Here are a two examples.
Don Lindsay, CEO of Vancouver-based TECK, said the number one priority for his company is debt reduction during these times of weaker metal prices. Cash flow generated from operations will be used for that purpose at the expense of capital, sustaining and exploration budgets. “We haven’t come to a determination on how much that will be cut back but they will be cut back,” he promised. Consideration will also be given to selling certain unnamed assets.
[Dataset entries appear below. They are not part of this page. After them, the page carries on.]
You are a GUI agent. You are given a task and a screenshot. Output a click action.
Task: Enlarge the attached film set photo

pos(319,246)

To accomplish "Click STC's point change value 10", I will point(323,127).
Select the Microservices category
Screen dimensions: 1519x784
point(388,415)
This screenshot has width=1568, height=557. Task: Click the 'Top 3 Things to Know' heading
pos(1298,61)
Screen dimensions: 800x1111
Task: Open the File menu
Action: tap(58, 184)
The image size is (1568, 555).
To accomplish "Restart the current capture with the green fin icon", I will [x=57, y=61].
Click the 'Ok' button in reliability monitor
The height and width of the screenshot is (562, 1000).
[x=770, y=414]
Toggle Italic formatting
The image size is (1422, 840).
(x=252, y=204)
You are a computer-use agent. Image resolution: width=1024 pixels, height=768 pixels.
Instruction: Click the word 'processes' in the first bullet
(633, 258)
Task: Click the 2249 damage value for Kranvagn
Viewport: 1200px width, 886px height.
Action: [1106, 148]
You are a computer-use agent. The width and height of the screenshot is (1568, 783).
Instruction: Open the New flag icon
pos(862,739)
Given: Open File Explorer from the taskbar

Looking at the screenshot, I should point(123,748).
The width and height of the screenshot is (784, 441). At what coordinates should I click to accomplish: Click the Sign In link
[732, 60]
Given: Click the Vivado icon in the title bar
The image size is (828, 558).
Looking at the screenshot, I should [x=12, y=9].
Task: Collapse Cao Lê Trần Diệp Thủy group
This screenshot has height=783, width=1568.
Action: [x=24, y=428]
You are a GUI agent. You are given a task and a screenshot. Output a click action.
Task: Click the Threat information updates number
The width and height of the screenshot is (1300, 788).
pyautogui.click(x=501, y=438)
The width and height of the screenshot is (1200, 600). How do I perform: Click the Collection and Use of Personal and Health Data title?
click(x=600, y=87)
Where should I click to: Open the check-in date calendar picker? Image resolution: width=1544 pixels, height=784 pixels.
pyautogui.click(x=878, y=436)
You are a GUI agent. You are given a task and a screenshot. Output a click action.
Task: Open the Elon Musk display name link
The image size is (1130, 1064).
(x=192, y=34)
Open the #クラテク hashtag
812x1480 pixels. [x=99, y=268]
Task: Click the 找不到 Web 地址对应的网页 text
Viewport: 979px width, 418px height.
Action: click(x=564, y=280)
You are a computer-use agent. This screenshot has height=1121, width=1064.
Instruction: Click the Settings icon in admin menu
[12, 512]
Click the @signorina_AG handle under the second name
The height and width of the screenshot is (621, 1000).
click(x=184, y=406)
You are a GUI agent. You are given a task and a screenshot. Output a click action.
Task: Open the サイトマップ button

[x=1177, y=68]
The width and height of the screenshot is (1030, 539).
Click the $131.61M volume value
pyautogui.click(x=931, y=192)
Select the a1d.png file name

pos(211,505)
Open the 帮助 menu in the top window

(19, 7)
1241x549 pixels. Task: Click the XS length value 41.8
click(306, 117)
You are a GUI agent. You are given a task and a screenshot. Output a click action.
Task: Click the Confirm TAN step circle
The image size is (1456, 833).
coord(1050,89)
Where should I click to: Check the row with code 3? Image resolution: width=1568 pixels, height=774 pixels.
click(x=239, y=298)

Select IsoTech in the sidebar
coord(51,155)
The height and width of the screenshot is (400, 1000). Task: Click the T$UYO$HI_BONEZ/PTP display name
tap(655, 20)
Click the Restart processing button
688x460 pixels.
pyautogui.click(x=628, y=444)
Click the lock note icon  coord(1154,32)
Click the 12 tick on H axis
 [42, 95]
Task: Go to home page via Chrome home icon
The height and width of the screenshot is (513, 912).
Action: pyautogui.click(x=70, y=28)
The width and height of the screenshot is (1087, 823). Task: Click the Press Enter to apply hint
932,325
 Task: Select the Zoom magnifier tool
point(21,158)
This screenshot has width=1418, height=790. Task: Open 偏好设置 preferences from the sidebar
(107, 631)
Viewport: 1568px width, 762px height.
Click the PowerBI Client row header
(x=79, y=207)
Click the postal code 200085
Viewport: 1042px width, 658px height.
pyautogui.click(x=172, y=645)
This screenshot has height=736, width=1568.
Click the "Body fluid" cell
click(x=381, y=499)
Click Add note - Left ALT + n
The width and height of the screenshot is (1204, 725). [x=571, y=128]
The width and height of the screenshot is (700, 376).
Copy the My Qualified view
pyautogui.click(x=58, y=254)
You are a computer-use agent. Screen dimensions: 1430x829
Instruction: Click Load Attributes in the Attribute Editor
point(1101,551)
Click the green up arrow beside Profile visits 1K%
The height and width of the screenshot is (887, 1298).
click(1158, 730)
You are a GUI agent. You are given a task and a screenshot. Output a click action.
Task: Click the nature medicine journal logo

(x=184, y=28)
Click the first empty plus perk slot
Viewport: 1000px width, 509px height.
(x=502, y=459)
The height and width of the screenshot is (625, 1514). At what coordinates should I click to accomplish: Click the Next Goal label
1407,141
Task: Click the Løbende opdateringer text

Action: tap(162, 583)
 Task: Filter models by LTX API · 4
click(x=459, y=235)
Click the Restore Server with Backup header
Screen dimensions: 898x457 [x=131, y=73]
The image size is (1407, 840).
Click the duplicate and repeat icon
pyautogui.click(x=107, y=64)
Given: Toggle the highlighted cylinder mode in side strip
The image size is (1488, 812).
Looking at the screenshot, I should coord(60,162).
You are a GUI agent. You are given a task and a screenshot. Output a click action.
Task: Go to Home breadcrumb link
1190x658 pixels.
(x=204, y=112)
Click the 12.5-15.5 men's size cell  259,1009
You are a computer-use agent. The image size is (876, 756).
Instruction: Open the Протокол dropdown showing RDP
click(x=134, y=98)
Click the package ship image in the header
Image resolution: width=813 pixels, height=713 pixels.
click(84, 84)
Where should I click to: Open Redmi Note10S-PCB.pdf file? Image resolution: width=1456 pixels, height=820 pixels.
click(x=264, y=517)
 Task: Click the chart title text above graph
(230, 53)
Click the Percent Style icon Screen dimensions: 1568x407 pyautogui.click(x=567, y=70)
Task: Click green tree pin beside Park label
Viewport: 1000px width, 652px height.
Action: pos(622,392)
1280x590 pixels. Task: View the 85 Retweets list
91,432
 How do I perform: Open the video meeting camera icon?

Teck recently arranged for a $9.8 billion bridge loan to finance its acquisition of FORDING CANADIAN COAL TRUST, and the company has a 20% share in the FORT HILLS OIL SANDS project where development costs have ballooned by 50% over the original estimate of $14.1 billion made in July 2007.
Calgary’s SUNCOR ENERGY has trimmed its 2009 capital budget 20% to $6 billion from the $7.5 billion spent in 2008. Of the 2009 budget, $3.6 billion will be spent on the Voyageur oil sands growth project. This commitment includes meeting spending and construction timelines for the third and fourth stages of the Firebag in situ operation. The completion date of the planned Voyageur upgrader has been pushed back one year to save money. The remaining $2.4 billion will be spent in the oil sands business ($1.7 billion), natural gas operations ($300 million) and refining ($400 million).
When large, well-managed corporations cut capital spending, smaller miners might do well to heed the call. I predict delays in many projects that cannot be economically completed without another round of higher commodity prices.
Mining industry observers have long been aware that this is a cyclical business. What surprises me is how long the upward cycle lasted (five years) and how fast the situation has been reversed (five weeks).